** Provided information follows **

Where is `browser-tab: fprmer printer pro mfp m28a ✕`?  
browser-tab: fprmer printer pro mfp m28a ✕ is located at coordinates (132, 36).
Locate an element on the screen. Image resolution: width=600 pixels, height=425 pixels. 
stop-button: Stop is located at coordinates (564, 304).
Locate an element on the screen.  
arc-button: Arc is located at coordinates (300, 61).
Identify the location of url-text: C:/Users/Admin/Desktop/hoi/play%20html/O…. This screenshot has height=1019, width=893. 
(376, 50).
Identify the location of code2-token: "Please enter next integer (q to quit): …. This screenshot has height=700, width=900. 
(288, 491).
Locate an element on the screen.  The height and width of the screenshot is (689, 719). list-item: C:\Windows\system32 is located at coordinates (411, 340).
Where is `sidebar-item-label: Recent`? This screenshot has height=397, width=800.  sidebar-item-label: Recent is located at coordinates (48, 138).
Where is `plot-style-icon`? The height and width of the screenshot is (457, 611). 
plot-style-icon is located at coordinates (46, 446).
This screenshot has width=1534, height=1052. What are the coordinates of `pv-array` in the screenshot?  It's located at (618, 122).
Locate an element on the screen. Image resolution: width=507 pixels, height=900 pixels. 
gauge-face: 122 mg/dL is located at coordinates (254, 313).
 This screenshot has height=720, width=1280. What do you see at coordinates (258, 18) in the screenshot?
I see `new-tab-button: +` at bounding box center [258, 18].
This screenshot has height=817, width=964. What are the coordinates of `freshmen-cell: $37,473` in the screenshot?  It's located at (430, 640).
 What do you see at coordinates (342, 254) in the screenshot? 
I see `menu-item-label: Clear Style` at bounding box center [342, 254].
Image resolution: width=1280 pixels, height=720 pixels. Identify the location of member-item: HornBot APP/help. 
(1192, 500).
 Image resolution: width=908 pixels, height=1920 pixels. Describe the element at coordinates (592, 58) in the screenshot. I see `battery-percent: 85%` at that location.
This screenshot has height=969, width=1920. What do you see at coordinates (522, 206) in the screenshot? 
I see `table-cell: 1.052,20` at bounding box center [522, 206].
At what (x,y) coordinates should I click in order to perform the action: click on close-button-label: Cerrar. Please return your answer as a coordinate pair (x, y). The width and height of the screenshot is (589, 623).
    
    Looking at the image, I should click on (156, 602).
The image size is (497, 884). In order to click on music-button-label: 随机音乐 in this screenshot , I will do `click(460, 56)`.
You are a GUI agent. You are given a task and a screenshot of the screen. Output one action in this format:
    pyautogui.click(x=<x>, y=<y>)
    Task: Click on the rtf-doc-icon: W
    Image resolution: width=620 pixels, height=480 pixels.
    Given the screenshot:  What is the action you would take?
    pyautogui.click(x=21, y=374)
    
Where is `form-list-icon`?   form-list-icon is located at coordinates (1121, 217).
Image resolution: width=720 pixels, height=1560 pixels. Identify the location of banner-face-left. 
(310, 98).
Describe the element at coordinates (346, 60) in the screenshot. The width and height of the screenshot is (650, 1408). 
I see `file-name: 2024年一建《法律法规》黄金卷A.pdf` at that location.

** End of Provided information **

Exercise aim: Reproduce the material from its first line through the line containing "arc-button: Arc is", inclusive, changing every "screen" to "display" and leaving everything else as it is.

Result below:
Where is `browser-tab: fprmer printer pro mfp m28a ✕`?  
browser-tab: fprmer printer pro mfp m28a ✕ is located at coordinates (132, 36).
Locate an element on the display. Image resolution: width=600 pixels, height=425 pixels. 
stop-button: Stop is located at coordinates (564, 304).
Locate an element on the display.  
arc-button: Arc is located at coordinates (300, 61).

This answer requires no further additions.